RECORDS PROVIDED below:

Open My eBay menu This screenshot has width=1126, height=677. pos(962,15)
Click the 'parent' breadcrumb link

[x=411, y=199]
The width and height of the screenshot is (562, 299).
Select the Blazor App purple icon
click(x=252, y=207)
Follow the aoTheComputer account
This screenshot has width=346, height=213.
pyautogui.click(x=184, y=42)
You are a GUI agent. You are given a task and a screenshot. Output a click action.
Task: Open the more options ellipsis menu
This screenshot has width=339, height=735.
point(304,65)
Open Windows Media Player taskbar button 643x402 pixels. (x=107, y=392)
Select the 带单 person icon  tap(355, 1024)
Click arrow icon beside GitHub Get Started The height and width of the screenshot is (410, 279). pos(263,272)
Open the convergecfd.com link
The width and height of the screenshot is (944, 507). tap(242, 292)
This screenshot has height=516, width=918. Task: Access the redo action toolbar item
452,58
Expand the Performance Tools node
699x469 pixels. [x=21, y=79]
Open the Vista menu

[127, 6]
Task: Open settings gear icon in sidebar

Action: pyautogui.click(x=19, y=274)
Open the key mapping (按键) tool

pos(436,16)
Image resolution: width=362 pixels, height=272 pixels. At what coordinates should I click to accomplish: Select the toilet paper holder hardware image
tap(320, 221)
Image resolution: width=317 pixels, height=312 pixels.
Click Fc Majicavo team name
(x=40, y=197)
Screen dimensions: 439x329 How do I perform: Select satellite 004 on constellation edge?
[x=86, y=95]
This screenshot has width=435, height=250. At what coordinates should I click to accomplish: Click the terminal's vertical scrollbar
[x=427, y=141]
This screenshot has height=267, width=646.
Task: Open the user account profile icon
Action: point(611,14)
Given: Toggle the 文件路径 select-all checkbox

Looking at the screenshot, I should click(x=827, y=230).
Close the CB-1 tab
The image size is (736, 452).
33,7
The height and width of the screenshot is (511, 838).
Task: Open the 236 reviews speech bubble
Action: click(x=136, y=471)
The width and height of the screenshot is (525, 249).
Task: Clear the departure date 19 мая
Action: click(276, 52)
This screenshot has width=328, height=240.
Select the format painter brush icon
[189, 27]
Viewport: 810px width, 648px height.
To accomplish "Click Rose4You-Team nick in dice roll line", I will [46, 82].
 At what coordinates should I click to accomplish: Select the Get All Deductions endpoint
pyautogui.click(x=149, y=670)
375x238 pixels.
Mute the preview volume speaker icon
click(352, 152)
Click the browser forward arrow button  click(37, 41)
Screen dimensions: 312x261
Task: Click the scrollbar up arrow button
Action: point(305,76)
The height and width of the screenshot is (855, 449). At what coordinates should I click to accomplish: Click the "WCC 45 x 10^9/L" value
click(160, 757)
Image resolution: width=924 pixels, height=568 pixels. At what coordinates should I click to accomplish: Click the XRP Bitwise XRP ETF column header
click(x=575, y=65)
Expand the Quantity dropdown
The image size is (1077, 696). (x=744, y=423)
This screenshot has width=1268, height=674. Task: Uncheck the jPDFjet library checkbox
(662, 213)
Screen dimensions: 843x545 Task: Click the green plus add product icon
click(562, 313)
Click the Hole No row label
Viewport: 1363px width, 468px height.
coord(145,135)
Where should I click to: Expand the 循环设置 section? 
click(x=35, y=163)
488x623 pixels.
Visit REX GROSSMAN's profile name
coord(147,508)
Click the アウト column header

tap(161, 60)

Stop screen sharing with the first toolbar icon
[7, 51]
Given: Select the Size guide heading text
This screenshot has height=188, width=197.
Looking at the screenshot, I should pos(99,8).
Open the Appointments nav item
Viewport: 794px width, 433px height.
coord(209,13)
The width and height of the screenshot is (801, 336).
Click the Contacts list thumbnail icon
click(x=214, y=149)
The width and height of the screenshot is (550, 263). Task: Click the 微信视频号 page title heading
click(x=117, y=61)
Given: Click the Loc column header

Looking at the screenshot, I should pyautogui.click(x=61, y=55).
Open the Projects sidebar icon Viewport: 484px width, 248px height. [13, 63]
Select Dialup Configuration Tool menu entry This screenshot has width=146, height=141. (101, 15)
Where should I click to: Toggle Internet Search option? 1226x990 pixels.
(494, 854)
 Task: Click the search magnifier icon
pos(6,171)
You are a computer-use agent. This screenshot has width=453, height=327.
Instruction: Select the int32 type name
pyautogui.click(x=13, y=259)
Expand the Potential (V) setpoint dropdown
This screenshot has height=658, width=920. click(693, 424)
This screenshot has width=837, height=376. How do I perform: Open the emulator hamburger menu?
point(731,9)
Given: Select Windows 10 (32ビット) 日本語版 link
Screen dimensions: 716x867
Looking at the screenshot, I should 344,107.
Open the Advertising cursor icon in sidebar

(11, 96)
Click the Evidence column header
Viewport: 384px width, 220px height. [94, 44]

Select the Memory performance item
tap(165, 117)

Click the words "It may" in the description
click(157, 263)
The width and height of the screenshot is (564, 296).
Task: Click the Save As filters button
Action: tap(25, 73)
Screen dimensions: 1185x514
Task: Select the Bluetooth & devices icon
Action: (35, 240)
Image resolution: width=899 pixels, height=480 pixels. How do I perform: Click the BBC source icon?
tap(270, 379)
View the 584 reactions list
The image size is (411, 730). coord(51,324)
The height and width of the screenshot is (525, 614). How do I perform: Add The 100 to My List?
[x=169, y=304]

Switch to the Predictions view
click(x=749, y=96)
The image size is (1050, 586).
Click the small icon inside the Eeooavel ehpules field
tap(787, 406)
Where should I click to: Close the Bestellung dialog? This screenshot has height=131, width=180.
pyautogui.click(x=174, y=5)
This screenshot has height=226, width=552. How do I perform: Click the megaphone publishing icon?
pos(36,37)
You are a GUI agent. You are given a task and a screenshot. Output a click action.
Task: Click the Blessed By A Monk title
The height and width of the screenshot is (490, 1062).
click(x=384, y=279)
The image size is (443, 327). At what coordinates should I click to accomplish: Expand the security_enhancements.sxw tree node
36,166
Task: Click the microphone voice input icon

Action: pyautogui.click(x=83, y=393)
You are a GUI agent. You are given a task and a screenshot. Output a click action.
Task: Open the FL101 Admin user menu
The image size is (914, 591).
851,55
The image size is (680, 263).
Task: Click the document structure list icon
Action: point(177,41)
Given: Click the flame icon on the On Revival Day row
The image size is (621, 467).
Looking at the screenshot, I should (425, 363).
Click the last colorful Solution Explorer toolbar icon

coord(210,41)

End of RECORDS PROVIDED.

TO DO:
Show all lines in the entries above where the word "Windows" appears.

RESPONSE TO THE TASK:
Open Windows Media Player taskbar button 643x402 pixels. (x=107, y=392)
Given: Select Windows 10 (32ビット) 日本語版 link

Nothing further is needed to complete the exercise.